Poster Presentation NSW State Cancer Conference 2023

Scarless biopsy proteomics to discriminate between atopic dermatitis, psoriasis, and actinic keratosis (#167)

Lauren Faul 1 2 3 , Ali Azimi 2 3 , Pablo Fernandez-Penas 1 2 3
  1. Centre for Cancer Research, Melanoma Group, The Westmead Institute of Medical Research, Sydney, NSW, Australia
  2. University of Sydney, Sydney, NSW, Australia
  3. Dermatology Department, Westmead Hospital, Sydney, NSW, Australia

Background: Atopic dermatitis (AD), psoriasis and actinic keratosis (AK) are common skin diseases that present as inflamed, red scaly patches. They often have overlapping clinical features, making their diagnosis and classification difficult. 

Aim: The aims of this study are to identify proteomic signatures that will allow for non-invasive, reliable diagnosis and classification of AD, psoriasis and AK. It also aims to provide insights into these lesions’ pathophysiology by investigating distinct molecular pathways and biological functions implicated in each lesion.

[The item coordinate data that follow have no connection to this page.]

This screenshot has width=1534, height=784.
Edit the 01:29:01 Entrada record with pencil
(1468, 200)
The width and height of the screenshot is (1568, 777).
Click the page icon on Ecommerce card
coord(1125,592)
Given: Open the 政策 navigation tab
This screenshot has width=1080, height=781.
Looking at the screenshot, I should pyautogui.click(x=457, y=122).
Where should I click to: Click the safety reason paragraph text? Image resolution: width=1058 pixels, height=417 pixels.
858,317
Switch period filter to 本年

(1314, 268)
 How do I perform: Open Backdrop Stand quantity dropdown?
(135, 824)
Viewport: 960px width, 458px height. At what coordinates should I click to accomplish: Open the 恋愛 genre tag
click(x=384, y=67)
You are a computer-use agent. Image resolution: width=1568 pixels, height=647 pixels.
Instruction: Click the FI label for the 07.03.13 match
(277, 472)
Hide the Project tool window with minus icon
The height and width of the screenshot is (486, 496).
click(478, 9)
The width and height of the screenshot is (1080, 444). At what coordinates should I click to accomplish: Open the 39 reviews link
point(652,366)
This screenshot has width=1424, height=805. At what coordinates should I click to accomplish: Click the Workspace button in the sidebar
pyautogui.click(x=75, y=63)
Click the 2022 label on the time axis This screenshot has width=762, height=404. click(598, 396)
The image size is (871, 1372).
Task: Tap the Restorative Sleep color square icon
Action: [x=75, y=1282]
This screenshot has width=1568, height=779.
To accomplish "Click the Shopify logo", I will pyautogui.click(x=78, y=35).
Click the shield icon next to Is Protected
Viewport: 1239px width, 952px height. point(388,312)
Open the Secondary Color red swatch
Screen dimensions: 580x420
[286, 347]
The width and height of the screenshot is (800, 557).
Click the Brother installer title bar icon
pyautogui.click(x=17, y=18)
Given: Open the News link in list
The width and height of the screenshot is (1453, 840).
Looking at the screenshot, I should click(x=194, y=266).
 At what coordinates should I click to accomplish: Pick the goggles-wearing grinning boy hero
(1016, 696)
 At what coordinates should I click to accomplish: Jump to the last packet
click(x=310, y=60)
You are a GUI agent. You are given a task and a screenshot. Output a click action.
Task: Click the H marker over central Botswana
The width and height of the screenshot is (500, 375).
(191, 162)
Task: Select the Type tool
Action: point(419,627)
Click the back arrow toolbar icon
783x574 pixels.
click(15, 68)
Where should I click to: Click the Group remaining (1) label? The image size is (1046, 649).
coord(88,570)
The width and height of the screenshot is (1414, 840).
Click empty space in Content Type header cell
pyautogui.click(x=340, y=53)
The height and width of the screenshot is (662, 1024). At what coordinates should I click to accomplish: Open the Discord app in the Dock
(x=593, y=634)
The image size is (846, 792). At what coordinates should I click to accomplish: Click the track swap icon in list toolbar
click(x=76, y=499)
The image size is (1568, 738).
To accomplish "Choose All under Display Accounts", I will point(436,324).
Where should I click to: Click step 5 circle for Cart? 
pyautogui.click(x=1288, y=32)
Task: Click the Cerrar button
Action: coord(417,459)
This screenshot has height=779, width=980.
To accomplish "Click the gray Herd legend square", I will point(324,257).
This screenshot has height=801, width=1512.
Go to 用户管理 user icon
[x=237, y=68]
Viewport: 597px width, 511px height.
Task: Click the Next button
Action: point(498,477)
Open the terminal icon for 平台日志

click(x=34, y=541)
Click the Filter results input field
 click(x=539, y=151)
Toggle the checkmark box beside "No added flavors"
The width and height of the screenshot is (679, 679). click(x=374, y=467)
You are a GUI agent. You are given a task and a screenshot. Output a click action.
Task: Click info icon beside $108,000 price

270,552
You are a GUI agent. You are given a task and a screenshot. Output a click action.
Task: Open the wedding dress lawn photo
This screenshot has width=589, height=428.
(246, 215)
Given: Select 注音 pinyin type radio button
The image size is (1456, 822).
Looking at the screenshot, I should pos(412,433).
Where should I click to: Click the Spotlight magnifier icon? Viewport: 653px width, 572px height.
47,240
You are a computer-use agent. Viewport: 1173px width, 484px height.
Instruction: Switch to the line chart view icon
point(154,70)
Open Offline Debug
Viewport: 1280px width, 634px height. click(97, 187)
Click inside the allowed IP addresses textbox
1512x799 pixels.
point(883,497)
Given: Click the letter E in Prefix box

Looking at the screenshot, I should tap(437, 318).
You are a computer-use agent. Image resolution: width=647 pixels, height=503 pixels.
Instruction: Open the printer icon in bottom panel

Methods: A total of 67 scarless samples from patients with AD (n=20), psoriasis (n=10), AK (n=20) and normal skin (n=17) attending the Department of Dermatology at Westmead Hospital were collected using adhesive discs. Protein was extracted from the discs, samples were analysed by mass spectrometry-based proteomics for protein identification and quantification. The resulting proteomic data was subjected to differential abundance analysis using linear modelling for microarray analysis (LIMMA) to identify protein signatures significantly differentiating between the lesions. Classification and clustering analysis using a support vector machine (SVM) and principal component analysis (PCA) were performed on the data, followed by molecular pathway analysis using the Ingenuity Pathway Analysis (IPA) bioinformatic tool.

Results: A total of 2202 protein groups were identified across all the samples studied, leading to the identification of proteins including IGHG4, IL36a, and PSMD14 that could differentiate between AD, psoriasis, and AK respectively, from all other lesions combined (adj. p-value <0.05). PCA analysis clustered most of the samples according to their clinical diagnosis. In addition, SVM analysis correctly classified 76.5% of AD, 77.8% of psoriasis, and 78.9% of AK samples according to their clinical diagnosis. IPA analysis of the proteomic data predicted important molecular pathways such as inflammatory response, immune response to cells, and endocytosis to be implicated in different lesions, opening unique opportunities for further research into their role in lesion development.

Conclusion: Overall, this study has shown that proteomic analysis of scarless AD, psoriasis, and AK samples have allowed for the identification of lesion-specific biomarkers and biological functions. Therefore, offering a unique opportunity for the development of a non-invasive diagnostic and classification approach for these lesions.